There is reason for hope, even confidence, that urban South Florida and supporters of the Everglades will strengthen their common interests, and work for a restructuring of land use, operations and economic responsibilities in the water system that serves all South Florida. The will to do the right and necessary things is certainly here.
Joe Browder in a 1990 Miami Herald column.
Born in Amarillo, Texas, Browder moved to Miami with his first wife, Joan Browder, and their two sons, Ron and Monte. The two were married for 13 years.
“Joe was an avid birder, Audubon Field Guide at his side, as long as I knew him,” she said in an email. “He could find his way around anywhere in the wilderness but always headed off in the wrong direction on a city street. The boys and I use to trek through the cypress strands and ponds of the Big Cypress Swamp, dodging snakes and hoping against aggressive alligators, following in Joe's soggy footsteps.”

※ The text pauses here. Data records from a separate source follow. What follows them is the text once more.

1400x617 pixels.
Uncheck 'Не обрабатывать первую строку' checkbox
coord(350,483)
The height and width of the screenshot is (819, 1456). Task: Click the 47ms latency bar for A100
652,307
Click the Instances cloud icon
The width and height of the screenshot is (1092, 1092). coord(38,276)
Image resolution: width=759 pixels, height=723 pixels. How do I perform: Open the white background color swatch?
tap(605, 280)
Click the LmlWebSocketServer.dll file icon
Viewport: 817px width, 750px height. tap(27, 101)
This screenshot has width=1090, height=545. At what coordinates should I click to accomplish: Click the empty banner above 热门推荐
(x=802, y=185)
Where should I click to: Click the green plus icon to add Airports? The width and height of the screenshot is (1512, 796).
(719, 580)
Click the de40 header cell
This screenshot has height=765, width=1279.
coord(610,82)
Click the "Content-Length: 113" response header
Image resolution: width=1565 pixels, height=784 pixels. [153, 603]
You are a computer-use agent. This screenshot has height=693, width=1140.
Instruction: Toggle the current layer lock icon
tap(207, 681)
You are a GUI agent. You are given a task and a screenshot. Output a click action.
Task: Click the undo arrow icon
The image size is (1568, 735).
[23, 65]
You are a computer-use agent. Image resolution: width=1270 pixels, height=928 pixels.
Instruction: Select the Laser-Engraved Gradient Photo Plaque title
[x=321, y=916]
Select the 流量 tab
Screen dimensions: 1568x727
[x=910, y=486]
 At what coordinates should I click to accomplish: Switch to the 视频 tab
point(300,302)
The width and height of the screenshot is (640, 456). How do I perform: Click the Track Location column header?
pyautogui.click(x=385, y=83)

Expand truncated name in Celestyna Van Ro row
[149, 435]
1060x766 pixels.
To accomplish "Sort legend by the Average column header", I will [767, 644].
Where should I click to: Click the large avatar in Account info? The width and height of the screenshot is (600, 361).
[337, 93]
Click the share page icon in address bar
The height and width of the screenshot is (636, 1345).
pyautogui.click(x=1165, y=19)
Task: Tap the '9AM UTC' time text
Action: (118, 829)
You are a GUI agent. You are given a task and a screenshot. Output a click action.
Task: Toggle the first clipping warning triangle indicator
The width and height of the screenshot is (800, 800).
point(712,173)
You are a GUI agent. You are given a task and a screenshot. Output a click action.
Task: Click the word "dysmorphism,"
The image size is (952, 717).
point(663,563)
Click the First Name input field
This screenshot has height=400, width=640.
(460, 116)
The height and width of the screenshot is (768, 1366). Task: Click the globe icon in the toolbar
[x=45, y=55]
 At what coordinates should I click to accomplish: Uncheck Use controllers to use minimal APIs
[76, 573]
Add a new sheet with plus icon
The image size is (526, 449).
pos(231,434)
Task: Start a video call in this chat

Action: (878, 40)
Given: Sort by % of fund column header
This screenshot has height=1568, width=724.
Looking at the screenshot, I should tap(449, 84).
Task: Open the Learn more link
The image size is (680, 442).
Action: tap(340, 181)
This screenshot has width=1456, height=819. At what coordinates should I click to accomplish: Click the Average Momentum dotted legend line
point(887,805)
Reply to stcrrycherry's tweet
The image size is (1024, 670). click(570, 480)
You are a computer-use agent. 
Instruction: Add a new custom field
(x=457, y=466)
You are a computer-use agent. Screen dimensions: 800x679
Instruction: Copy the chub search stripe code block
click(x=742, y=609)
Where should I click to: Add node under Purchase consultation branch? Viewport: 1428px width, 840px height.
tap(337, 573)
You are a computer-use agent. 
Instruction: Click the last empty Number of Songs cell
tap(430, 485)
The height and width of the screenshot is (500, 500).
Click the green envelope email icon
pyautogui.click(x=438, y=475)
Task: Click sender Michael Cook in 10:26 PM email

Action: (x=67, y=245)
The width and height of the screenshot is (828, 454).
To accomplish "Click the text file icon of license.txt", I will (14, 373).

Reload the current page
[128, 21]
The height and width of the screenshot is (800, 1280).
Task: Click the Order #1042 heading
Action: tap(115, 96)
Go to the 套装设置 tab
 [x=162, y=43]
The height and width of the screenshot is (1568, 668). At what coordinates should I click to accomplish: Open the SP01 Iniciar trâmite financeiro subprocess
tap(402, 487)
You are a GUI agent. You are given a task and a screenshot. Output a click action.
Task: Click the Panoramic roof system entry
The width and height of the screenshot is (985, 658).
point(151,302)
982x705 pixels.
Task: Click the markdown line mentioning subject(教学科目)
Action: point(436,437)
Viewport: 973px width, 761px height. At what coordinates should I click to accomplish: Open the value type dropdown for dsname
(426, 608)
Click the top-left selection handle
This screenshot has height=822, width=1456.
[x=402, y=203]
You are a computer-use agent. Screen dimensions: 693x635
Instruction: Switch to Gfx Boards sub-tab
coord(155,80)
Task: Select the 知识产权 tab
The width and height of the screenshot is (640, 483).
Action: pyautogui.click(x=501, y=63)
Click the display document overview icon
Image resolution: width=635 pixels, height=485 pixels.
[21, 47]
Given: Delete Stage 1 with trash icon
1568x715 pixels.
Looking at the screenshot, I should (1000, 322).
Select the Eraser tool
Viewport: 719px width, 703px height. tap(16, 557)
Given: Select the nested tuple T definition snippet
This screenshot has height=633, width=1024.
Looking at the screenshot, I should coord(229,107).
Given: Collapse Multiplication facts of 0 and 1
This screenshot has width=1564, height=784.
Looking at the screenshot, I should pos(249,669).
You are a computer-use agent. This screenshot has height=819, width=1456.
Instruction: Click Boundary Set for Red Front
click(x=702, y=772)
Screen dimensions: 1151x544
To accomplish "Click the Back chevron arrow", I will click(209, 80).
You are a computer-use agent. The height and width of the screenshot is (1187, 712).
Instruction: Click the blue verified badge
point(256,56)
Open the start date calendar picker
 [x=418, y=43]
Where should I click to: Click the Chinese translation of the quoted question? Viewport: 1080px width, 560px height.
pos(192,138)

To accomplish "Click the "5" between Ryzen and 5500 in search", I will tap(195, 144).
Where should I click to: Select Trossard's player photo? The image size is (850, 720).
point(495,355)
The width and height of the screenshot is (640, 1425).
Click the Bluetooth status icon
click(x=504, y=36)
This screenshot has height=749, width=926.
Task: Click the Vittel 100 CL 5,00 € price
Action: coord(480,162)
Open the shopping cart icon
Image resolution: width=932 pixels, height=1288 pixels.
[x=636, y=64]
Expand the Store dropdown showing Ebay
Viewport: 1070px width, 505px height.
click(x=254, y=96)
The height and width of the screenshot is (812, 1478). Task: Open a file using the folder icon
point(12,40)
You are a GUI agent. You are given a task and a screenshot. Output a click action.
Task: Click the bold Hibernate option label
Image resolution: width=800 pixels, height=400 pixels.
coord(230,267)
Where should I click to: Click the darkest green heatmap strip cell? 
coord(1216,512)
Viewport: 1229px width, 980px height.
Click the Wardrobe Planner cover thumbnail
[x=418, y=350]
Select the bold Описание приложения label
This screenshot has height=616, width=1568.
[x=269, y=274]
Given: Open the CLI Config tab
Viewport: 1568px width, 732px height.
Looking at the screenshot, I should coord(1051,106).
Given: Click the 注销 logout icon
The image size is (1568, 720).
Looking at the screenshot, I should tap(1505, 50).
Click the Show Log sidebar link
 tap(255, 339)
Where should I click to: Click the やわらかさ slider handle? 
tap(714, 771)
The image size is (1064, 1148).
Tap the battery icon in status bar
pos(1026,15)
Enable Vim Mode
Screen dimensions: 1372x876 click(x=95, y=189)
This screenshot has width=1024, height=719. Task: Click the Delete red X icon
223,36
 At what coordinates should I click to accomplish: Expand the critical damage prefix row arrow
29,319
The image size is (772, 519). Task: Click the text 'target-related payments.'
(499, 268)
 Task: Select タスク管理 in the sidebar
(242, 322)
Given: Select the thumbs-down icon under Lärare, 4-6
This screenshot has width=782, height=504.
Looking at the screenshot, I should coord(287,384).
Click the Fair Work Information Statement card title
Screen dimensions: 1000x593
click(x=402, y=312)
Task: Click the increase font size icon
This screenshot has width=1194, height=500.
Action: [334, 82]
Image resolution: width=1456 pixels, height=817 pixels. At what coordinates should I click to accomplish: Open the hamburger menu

Author and Politico senior writer Michael Grunwald, in his book, “The Swamp: The Everglades, Florida, and the Politics of Paradise” praised Browder as a “dogged activist” who “won some amazing battles for the Everglades, Big Cypress, Biscayne Bay and the rest of the ecosystem.”
In a 1990 column for the Herald, Browder seemed encouraged by Florida’s progress. “Nowhere else in the United States has experienced both such extraordinary growth in population and development, and such an expansion of the protected landscape and strengthening of environmental regulations.”
In an email, Grunwald said, “The earth is in better shape than it would have been if he had never been on it.”
Browder is also survived by his wife Louise Dunlap.